- Poster
- Directed by: Grigori Roshal
- Written by: Boris Chirskov
- Based on: Sisters by Aleksey Nikolayevich Tolstoy
- Starring: Rufina Nifontova Nina Veselovskaya Vadim Medvedev Nikolai Gritsenko Viktor Sharlakhov Vladimir Muravyov
- Cinematography: Leonid Kosmatov
- Edited by: Yeva Ladyzhenskaya
- Music by: Dmitry Kabalevsky
- Production company: Mosfilm
- Distributed by: Artkino Pictures
- Release date: 24 September 1957;
- Running time: 98 minutes
- Country: Soviet Union
- Language: Russian

= The Sisters (1957 film) =

The Sisters (Сёстры) is a 1957 Soviet epic film directed by Grigori Roshal. It based on Sisters (1918–1922), the first part of Aleksey Nikolayevich Tolstoy's The Road to Calvary trilogy.

The film depicts the Russian Empire during the First World War; two sisters in Petrograd pursue romance in the runup to the Russian Revolution.

==Plot==
Set in 1914, the film opens with a silent scene of Katya riding in a carriage with Bessonov. The narrative then shifts to Dasha’s visit to Telegin’s apartment, a futurist evening, and her first meeting with Telegin. A fleeting encounter between Dasha and Telegin occurs in spring, though she fails to notice him. Katya receives violets from Bessonov and confesses her love for him. At an evening reception at the Smokovnikovs’, "The Modern Venus" is presented. Meanwhile, Telegin witnesses a factory strike and the brutal shooting of workers.

Dasha confronts Bessonov and later chastises Katya, prompting Katya to confess her infidelity to her husband. The sisters part ways: Katya goes to Paris, while Dasha takes her exams and travels to Samara to join their father. On a steamboat along the Volga, Dasha encounters Telegin again.
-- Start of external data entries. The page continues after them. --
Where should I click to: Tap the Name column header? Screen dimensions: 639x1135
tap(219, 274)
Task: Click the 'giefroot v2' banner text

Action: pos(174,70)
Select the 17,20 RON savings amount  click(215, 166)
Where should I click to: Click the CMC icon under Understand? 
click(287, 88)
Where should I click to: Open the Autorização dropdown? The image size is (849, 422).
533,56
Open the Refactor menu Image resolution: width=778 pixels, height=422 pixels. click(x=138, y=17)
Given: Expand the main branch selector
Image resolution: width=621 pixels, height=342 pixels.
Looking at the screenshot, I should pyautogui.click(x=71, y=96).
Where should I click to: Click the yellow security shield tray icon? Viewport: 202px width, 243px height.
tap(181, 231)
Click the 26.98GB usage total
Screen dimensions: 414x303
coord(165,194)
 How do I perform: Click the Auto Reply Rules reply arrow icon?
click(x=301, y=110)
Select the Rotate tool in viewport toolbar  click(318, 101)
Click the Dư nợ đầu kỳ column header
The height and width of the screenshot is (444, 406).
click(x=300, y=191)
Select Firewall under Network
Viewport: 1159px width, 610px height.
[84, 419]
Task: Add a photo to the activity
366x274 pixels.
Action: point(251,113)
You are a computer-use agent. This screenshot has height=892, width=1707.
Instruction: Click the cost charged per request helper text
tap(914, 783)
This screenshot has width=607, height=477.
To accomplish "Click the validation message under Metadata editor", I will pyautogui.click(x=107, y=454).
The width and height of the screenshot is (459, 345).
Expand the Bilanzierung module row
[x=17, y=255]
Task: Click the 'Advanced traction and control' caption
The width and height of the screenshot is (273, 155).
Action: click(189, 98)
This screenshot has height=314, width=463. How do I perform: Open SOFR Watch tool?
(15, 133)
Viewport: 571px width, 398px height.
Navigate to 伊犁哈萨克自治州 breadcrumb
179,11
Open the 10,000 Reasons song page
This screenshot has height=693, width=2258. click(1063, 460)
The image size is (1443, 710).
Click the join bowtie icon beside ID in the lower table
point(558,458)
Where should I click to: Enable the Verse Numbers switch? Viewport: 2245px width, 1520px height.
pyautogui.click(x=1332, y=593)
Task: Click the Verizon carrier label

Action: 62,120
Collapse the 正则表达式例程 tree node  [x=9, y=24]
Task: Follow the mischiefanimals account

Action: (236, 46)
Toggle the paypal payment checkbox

At her father’s home, Dasha learns of the assassination of Archduke Franz Ferdinand. Her father sends her to Crimea to find Katya’s husband, Nikolai Ivanovich, hoping he can help Katya overcome her turmoil in Paris. In Crimea, Bessonov tries to climb into Dasha’s room through a window, but she rejects him. Telegin arrives to bid farewell to Dasha before departing for the front as World War I begins.

Dasha receives news that Telegin is missing in action and begins working as a nurse. Katya returns to Russia, reuniting with her family in Moscow, where Nikolai Ivanovich introduces Vadim Roshchin. Meanwhile, Telegin, held captive, participates in a mutiny triggered by a Russian officer’s suicide, escapes a tribunal, and flees. Katya also becomes a nurse.

By 1917, Roshchin bids farewell to Katya before heading to the front, and they confess their love for one another. Telegin arrives in Moscow and reunites with Dasha at a hospital. He travels to Petrograd, witnessing numerous demonstrations.

During the February Revolution, Telegin returns to Moscow, where he and Dasha observe a session of the Workers' Deputies’ Council. Now married, they settle into a sparse apartment in Petrograd. Nikolai Ivanovich, while agitating soldiers at the front, is lynched after an ill-judged statement. Back in Petrograd, the sisters share secrets about Roshchin in the Telegins' apartment. Later, Roshchin visits for dinner before leaving to join the Volunteer Army.

==Production==
The Sisters was filmed in St. Petersburg, including in the Summer Garden. Music was composed by Dmitry Kabalevsky.

==Release==

The Sisters was released in the Soviet Union on 24 September 1957, and in the West in 1959.

It was the highest-grossing film in the Soviet Union for 1957, with 42.5 million tickets sold.